Claro que pelo título do filme, pôster promocional e por se tratar de uma parte do corpo humano tão cercada de conotações poéticas e místicas, o espectador desconfiará que a narrativa penderá para o lado do espiritualismo. Porém, a narrativa de Mike Cahill não permite que o filme se transforme em um New Age disfarçado. Pelo contrário, o filme não usa palavras religiosas e a palavra “reencarnação” não é citada uma vez. Somente uma vez é feita uma alusão à palavra “alma”, o que quase faz Ian pular no pescoço da sua esposa e companheira de pesquisas laboratoriais.

Através de uma narrativa de sci fi que não conta com momentos de ação nem espetáculo, mas tem como principais trunfos o roteiro bem amarrado com frases sensacionais, sensualidade e informações científicas, Cahill consegue mostrar como a Ciência e a espiritualidade podem andar juntas.

Como, por exemplo, na sequência em que Sofia desafia o sentido das experiências com os vermes cegos. Ian manipula geneticamente os vermes para criar um olho primitivos neles para, então, mapear a evolução do órgão. Os vermes têm apenas dois sentidos: olfato e tato. A noção de luz é completamente desconhecida para eles. Mas a luz existe e é real.
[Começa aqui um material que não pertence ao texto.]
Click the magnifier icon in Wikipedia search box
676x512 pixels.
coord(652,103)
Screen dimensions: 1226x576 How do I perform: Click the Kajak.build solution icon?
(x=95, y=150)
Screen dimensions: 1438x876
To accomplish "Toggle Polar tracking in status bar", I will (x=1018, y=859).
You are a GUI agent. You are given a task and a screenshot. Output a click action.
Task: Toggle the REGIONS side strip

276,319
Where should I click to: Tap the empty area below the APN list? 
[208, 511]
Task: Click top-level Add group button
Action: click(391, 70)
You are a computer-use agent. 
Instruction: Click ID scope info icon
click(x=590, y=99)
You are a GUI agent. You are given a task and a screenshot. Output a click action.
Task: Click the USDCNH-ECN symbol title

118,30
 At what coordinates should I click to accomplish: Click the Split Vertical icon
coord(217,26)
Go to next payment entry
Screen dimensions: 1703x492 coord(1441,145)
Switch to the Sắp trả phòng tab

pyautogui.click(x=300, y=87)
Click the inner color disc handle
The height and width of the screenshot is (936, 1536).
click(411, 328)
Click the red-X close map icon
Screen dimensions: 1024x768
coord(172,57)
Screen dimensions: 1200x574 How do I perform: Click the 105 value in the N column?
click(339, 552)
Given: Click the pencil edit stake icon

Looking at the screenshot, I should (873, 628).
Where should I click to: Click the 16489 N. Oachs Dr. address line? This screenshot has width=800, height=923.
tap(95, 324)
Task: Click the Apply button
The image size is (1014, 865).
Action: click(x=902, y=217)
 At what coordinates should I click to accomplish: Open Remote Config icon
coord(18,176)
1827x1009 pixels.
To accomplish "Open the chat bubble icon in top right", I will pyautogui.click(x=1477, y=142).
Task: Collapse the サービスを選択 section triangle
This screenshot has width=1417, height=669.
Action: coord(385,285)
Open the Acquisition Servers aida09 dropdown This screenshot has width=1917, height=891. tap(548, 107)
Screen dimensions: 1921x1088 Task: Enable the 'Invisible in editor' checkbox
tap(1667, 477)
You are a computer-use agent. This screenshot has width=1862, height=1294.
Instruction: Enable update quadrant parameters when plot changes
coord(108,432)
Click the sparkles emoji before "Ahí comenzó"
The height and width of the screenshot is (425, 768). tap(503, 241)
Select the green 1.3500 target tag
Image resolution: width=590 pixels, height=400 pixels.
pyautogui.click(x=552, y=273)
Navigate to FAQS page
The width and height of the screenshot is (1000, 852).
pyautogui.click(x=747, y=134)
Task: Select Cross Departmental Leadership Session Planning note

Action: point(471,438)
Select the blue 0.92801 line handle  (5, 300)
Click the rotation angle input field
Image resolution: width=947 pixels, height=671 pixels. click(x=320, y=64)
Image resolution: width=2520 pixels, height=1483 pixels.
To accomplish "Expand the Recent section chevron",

Seguindo a mesma lógica científica, os cinco sentidos humanos poderiam ser igualmente limitados tal como os vermes: seríamos incapazes de detectar uma realidade que habitualmente chamamos de “mágica” ou “espiritual”, pois estaria num campo invisível à nossa percepção. Ou seja, a mesma conclusão do Mito da Caverna de Platão a partir da própria lógica científica.

Sophia e “O Viajante”


Explicitamente a narrativa do filme I Origins se estrutura em torno de dois personagens marcantes nos filmes gnósticos: o mito de Sophia representado pela garota misteriosa que vai transformar a vida do protagonista. E o próprio protagonista que reúne as características daquele que denominamos como “O Viajante” – em postagens anteriores discutimos como a subjetividade contemporânea expressa pelos filmes gnósticos representa os protagonistas em torno dos arquétipos do Viajante, do Detetive e do Estrangeiro – sobre isso clique aqui.

Um dos mais importantes aeons da mitologia gnóstica, Sophia corresponde a um importante arquétipo da personalidade humana: o do conhecimento, não tomado no sentido racional. Mas um conhecimento que instiga no protagonista a necessidade pela busca da gnose, isto é, fazê-lo sair do estado de alienação para que se re-conecte ao conhecimento eterno, a uma totalidade perdida que teria a ver com a própria origem humana.

Ian Gray é um cientista bem sucedido: alcança seus propósitos, consegue encontrar o gene que supostamente é a origem do complexo design do olho, publica livros e é reconhecido midiaticamente no debate entre criacionistas X evolucionistas. O biólogo evolucionista e militante do ateísmo Richard Dawkins teria em Ian Gray o seu verdadeiro campeão do Darwinismo.

Porém, falta algo... a íris multicolorida dos olhos de Sofia, o mistério em torno da sua história e a enigmática sensualidade despertam nele sentimentos contraditórios: o gosto pelo misticismo de Sofia o irrita. Ian a chama de infantil, mas também sente-se inexplicavelmente atraído por ela. Somente a viagem para a Índia (país que promove o primeiro programa nacional de biometria por reconhecimento da íris e, ao mesmo tempo, país símbolo da religiosidade e misticismo) o fará sair da sua zona de conforto, colocando em xeque os paradigmas da ciência.

E o mais importante: paradigmas que serão quebrados através dos próprios métodos científicos. A virtude do filme I Origins é a de não fazer apologias para nenhum dos lados. É como se Mike Cahill quisesse dizer o tempo inteiro: Tudo bem! Ciência e Espiritualidade podem ser amigas. Mas não estão no mesmo plano: a Ciência é o método científico sobre coisas que podemos testar no mundo físico. Enquanto a Espiritualidade está além da física, é metafísica.

Mas apesar disso, sem saberem, Ciência e Espiritualidade estão continuamente interagindo. É como a metáfora do verme proposta pela garota Sofia. Aquele verme pode sentir o cheiro de uma boa maçã que está apodrecendo. Mas ele não sabe que o seu sentido do olfato está interagindo com um fenômeno que só possível acontecer pela ação da luz em um plano que  ignora completamente pela limitação dos seus sentidos.

Da mesma forma seríamos nós: percebemos fenômenos que operam num plano que não conseguimos influenciar, apenas interagir.